Exercise data>
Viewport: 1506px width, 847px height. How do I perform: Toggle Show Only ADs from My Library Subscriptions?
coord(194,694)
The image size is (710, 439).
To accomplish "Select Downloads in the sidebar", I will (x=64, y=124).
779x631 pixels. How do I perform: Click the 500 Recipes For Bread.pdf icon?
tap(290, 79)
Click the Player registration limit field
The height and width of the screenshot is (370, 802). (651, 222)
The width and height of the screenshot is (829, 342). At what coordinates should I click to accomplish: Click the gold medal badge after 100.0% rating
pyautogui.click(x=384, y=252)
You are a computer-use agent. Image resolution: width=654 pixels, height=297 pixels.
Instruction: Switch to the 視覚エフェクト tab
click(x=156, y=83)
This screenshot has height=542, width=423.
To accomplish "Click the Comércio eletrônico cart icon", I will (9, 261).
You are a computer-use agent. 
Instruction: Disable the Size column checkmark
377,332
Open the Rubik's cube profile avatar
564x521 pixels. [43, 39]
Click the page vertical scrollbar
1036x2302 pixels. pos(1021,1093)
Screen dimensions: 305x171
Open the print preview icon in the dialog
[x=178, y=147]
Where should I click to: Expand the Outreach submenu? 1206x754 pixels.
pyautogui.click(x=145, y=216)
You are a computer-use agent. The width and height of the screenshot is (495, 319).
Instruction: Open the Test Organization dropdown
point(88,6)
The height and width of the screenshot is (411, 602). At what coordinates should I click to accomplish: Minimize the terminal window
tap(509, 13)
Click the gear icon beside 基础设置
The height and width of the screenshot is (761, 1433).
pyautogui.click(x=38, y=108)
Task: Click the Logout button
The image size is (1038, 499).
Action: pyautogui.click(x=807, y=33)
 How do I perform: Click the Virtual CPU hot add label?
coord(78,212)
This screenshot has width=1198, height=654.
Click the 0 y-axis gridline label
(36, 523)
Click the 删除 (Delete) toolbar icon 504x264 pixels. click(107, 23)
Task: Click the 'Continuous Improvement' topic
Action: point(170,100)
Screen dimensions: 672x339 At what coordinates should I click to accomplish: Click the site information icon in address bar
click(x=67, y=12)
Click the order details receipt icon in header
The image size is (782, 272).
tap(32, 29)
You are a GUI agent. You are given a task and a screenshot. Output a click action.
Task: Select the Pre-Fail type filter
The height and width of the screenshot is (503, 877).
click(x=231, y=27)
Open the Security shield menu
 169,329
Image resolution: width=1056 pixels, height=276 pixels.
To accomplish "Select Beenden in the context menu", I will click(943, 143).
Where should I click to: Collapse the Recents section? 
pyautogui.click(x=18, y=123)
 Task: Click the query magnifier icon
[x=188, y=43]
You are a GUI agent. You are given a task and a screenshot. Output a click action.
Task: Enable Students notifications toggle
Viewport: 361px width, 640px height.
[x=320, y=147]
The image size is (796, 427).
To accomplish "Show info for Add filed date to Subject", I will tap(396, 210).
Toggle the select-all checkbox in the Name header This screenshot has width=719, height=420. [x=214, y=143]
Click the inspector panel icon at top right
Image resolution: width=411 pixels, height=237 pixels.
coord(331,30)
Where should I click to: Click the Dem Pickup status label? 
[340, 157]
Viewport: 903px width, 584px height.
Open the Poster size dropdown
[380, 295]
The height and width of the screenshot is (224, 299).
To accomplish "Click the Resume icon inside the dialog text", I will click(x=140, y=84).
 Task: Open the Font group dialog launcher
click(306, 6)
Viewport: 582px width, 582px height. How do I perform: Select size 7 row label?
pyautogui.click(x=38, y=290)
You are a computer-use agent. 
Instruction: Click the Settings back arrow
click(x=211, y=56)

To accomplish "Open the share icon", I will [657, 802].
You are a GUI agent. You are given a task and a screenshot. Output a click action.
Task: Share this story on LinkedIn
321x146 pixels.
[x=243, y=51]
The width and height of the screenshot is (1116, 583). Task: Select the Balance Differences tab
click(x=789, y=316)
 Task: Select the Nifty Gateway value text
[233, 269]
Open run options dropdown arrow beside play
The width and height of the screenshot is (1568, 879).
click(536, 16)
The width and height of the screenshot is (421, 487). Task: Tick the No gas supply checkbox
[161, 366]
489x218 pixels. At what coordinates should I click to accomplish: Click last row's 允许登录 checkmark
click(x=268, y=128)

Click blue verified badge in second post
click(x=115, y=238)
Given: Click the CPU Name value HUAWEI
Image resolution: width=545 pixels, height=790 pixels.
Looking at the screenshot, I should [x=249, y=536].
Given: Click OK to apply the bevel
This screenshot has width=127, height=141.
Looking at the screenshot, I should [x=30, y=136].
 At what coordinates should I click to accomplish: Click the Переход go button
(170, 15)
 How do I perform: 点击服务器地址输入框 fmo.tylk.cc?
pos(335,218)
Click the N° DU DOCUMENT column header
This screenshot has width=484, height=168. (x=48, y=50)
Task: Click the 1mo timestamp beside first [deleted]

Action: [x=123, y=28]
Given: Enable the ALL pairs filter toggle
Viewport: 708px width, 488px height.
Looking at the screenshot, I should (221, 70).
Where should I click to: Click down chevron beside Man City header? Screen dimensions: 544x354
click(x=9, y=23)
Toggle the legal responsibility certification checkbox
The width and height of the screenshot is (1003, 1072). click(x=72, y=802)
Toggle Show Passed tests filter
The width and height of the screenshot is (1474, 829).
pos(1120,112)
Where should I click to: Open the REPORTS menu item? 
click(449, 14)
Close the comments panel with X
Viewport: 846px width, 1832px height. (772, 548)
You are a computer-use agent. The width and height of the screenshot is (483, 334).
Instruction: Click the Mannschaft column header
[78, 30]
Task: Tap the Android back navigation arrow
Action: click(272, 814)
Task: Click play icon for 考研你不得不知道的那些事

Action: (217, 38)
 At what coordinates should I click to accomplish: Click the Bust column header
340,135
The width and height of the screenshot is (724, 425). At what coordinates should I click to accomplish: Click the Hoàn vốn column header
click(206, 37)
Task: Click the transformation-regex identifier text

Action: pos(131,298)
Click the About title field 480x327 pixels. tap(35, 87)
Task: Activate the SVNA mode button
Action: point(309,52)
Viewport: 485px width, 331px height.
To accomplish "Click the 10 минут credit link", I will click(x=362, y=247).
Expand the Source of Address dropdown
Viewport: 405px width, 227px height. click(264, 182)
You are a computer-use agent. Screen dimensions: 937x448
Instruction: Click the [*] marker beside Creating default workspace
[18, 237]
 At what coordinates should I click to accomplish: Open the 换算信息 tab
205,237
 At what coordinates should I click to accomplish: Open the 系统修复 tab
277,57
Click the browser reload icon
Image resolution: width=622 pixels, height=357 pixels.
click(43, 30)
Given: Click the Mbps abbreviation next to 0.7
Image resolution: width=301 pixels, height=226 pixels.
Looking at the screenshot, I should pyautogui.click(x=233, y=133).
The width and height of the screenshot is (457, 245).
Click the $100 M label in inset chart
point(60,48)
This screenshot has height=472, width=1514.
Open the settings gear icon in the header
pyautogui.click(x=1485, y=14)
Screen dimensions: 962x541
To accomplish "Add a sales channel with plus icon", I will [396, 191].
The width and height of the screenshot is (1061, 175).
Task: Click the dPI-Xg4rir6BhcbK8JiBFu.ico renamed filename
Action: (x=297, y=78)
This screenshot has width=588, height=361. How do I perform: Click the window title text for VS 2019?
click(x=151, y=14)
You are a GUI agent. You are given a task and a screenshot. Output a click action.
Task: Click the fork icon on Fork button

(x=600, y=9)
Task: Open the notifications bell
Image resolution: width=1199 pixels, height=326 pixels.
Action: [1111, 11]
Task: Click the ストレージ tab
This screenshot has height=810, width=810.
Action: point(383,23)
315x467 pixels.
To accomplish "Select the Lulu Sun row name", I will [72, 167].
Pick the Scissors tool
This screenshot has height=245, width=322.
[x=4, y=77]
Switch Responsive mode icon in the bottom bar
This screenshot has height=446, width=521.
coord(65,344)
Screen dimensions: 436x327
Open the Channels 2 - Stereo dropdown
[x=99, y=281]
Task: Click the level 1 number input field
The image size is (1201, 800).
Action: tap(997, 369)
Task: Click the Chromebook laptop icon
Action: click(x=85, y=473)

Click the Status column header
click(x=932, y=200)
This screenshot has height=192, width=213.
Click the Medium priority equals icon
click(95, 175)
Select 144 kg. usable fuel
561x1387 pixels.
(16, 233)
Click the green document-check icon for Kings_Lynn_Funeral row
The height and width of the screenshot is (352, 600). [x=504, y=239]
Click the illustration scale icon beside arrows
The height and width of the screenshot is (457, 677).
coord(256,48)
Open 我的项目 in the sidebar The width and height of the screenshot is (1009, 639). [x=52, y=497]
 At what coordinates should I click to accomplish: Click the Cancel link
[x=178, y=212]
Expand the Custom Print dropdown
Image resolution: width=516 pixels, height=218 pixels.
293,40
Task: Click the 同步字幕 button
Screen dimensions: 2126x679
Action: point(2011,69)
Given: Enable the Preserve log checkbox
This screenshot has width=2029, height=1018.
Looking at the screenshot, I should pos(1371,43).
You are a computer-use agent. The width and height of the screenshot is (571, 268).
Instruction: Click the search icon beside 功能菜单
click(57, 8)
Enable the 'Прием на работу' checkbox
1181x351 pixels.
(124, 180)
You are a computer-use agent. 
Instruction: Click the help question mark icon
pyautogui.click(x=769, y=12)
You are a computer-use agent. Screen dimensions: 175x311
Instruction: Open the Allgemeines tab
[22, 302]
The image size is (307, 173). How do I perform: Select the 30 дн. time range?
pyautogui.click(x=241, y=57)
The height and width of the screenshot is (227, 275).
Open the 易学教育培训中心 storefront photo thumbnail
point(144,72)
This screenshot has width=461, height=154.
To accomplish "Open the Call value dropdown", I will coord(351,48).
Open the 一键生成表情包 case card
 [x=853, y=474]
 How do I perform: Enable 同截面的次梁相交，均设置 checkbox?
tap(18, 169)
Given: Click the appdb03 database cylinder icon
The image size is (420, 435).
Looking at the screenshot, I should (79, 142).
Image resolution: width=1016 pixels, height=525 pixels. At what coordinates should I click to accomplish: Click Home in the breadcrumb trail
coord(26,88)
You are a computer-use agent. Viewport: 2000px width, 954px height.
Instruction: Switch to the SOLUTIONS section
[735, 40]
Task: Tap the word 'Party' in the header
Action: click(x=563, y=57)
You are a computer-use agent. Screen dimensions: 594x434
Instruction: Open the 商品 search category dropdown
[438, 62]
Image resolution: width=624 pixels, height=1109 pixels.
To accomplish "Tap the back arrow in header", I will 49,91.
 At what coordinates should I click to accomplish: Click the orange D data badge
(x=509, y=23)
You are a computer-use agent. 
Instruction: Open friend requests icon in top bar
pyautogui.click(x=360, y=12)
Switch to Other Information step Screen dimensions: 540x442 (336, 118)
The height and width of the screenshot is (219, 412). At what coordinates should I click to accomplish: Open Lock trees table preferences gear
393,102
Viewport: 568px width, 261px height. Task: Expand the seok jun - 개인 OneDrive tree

Task objective>
Could you echo back everything in the material from the line containing "Image resolution: width=1016" down to the line containing "coord(26,88)", keeping every character unchanged?

Problem solution>
Image resolution: width=1016 pixels, height=525 pixels. At what coordinates should I click to accomplish: Click Home in the breadcrumb trail
coord(26,88)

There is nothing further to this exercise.